The UK government is committed to recovering money or assets that are, or represent, the proceeds of crime, as well as money that is intended for use in crime. In recent years, the landscape of asset recovery has been radically reformed by the introduction of the Proceeds of Crime Act 2002, which has had a significant effect on the amount of assets that have been recovered since it was implemented. In 2007/2008, the courts in England and Wales made over 4,500 confiscation orders with a total value of 225 million.
POCA provides the authorities with enhanced powers, including the restraint of assets at the very start of a criminal investigation. The subsequent confiscation of a criminal’s assets, if a conviction follows, is now far more likely. However, that is only a limited example of the vast range of powers at the disposal of the authorities.
With their wide ranging powers and dedicated asset recovery departments, the authorities can pursue a criminal’s assets through restraint, receivership and confiscation proceedings in the criminal courts.
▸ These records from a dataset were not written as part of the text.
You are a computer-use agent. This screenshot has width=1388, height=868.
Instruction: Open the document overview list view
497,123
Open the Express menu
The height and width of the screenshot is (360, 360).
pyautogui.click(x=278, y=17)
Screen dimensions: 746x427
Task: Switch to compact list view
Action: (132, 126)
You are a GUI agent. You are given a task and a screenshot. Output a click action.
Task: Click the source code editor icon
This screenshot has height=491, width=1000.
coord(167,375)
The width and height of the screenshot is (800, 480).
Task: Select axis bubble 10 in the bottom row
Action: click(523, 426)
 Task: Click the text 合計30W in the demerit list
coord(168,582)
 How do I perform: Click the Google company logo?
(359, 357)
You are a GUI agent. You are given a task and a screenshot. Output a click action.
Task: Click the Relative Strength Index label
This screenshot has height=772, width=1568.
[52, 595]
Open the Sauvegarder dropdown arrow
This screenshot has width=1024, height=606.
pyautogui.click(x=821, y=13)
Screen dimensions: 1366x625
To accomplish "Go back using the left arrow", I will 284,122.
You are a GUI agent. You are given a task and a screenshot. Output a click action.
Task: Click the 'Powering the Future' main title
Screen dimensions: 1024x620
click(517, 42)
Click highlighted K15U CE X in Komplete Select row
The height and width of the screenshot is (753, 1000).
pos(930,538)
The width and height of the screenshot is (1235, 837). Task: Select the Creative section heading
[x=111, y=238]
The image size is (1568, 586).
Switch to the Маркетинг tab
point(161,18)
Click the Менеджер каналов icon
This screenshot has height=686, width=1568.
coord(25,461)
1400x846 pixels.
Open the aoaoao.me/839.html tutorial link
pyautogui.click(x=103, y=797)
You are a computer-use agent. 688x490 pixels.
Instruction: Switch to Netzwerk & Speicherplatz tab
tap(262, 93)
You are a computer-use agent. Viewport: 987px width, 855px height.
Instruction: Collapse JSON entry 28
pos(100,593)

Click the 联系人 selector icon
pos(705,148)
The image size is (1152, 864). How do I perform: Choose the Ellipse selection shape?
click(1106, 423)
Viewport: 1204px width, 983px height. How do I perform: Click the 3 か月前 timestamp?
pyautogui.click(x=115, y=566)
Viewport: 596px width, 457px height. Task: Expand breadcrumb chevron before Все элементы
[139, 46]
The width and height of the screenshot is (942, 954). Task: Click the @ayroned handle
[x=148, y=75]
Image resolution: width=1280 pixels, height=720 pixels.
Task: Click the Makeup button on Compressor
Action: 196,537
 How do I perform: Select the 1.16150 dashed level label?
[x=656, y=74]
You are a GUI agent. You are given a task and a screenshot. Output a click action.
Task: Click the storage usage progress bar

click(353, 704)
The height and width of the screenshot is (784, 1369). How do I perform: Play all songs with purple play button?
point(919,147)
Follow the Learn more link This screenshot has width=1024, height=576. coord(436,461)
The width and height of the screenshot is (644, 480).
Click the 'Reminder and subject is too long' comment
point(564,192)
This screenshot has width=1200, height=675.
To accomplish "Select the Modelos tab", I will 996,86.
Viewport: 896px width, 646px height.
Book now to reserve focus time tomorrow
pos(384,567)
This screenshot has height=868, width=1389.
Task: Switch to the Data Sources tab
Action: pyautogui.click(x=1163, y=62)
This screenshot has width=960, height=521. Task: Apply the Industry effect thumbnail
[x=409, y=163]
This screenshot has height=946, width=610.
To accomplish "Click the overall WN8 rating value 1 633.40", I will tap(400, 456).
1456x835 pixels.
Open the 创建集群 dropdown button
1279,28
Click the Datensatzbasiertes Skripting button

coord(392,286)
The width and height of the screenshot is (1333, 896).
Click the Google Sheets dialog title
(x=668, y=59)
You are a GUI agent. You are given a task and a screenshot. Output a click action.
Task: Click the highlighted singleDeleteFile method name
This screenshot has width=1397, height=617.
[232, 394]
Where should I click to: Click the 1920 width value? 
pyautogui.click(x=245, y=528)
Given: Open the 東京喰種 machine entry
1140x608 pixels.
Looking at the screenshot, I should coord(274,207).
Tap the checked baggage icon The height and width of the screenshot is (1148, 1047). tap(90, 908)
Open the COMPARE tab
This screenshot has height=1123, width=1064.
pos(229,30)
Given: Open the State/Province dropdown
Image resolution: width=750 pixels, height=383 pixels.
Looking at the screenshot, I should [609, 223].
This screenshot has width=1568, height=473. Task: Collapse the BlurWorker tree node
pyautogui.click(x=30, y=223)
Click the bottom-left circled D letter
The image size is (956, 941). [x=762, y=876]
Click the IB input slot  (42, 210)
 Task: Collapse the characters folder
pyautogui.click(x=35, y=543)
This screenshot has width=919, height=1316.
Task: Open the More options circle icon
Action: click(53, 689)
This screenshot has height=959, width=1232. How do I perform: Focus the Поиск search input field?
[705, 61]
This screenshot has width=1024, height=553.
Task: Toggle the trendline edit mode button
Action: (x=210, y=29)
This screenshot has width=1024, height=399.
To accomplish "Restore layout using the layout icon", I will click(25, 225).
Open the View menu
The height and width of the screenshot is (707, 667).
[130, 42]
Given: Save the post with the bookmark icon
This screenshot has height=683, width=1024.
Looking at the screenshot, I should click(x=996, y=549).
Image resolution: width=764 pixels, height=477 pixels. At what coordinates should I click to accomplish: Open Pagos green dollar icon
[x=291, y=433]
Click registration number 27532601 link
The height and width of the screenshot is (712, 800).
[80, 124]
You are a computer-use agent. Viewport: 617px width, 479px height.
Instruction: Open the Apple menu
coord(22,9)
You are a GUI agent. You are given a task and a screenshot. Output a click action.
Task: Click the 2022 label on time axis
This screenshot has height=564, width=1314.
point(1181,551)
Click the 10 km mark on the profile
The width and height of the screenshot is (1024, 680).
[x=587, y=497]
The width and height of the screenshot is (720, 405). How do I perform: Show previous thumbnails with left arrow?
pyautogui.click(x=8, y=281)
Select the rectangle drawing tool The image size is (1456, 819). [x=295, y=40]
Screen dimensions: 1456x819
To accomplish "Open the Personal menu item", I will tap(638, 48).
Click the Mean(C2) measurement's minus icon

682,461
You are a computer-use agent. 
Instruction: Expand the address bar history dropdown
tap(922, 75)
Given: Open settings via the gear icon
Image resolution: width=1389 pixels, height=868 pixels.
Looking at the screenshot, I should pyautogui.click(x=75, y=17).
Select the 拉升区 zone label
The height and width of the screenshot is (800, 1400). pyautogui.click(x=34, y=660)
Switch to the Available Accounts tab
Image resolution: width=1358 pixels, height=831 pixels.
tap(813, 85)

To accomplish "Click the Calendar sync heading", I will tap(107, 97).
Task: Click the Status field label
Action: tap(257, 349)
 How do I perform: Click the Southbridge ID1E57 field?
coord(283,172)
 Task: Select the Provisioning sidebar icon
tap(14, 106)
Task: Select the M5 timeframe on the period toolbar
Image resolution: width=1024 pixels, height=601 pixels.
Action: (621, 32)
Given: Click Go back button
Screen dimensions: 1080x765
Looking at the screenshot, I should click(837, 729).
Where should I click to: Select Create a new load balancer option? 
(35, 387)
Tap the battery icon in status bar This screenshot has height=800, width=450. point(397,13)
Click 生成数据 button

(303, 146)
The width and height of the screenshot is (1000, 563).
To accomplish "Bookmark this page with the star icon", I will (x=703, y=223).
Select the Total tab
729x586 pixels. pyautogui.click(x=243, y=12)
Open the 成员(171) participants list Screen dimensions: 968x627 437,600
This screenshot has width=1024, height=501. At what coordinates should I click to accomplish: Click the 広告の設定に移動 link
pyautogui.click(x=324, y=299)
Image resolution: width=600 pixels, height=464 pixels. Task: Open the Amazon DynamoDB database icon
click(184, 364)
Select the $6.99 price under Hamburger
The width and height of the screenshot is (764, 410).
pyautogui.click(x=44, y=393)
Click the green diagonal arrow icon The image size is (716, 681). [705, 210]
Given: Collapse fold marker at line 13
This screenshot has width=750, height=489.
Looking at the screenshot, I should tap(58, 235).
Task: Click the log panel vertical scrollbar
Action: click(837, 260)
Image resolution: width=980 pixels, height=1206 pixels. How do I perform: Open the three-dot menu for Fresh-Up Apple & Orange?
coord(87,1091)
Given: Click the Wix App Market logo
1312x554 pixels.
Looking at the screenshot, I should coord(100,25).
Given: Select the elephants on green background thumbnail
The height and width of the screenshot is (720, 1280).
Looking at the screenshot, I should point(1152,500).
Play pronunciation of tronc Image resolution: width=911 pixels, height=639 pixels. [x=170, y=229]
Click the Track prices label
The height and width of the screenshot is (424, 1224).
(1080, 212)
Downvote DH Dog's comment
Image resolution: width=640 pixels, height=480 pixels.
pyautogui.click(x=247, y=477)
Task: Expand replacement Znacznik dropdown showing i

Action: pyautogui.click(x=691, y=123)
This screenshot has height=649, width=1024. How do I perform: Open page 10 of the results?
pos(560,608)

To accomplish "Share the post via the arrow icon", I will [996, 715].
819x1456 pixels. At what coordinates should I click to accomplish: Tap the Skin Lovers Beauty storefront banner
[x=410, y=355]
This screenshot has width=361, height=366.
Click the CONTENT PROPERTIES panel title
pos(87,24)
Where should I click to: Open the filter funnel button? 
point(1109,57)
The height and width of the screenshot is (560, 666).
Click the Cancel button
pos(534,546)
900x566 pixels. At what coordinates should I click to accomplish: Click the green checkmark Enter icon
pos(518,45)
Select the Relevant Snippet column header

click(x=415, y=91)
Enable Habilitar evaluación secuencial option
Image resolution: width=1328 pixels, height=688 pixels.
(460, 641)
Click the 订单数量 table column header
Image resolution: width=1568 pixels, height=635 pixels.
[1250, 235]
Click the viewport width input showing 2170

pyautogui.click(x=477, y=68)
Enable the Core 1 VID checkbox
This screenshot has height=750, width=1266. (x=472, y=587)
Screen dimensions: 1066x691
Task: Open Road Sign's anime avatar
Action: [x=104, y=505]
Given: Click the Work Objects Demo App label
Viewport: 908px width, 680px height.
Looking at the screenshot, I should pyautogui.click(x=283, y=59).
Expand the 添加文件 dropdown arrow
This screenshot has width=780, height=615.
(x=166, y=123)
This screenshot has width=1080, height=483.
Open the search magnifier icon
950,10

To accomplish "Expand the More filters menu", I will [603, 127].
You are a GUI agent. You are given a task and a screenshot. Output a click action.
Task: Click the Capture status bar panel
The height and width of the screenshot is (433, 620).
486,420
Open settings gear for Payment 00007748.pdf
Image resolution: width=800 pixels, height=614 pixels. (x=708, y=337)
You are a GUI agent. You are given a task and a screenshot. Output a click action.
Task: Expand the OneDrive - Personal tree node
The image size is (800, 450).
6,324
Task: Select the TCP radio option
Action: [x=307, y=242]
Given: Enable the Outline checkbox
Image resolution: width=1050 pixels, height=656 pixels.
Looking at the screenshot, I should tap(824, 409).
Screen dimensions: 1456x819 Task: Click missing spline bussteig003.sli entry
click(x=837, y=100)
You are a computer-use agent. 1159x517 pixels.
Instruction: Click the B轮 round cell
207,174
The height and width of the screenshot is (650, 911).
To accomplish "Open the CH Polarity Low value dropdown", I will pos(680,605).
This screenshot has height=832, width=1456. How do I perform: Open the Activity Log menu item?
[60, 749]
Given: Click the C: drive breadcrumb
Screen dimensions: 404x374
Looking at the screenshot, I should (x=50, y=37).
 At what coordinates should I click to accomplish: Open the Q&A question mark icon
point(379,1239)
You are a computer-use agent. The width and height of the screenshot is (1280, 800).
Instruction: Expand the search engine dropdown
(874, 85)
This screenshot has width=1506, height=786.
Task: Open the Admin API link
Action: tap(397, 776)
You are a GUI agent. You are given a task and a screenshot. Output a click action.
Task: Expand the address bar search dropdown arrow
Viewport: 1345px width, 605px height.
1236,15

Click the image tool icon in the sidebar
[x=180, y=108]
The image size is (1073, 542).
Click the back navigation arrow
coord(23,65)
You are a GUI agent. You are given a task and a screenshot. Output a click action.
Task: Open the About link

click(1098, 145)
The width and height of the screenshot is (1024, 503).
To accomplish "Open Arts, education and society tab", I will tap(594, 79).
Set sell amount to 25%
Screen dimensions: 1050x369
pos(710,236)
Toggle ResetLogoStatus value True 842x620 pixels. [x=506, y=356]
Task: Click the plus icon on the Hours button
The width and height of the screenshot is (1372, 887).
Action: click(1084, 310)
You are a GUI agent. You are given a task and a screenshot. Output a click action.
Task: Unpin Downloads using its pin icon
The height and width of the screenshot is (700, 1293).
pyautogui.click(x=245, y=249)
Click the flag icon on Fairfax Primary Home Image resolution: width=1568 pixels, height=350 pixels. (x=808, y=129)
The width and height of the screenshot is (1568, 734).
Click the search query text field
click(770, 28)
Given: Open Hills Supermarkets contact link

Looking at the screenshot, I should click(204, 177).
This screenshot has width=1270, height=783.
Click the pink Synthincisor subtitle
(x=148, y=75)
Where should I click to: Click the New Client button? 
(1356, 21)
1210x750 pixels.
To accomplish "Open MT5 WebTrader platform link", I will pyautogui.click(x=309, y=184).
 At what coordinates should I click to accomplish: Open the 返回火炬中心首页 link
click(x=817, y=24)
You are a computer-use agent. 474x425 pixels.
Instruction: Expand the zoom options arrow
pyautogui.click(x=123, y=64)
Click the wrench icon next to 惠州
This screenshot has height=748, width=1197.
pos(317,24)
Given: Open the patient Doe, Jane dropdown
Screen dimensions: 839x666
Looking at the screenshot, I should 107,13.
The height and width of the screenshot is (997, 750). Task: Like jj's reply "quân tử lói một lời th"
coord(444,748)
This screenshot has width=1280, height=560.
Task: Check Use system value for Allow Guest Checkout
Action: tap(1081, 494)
In addition, assets obtained through unlawful conduct can also be recovered in the civil courts even without a criminal conviction. Further, cash obtained through or intended to be used in unlawful conduct can be seized immediately upon discovery and subsequently forfeited upon application to the civil courts. Finally, it is becoming increasingly common for the prosecuting authorities to launch parallel civil claims for damages against a defendant in criminal proceedings in order that a freezing order over their assets can be obtained in the High Court, with the civil claim surviving any dismissal or acquittal in the criminal proceedings.
In the context of these developments, with highly skilled lawyers spanning both criminal and civil law and having operated at the top of the tree for more than a decade, BCL provides expert advice and representation in relation to the seizure, forfeiture, restraint, freezing, receivership, confiscation and recovery of assets whether in the criminal or civil courts.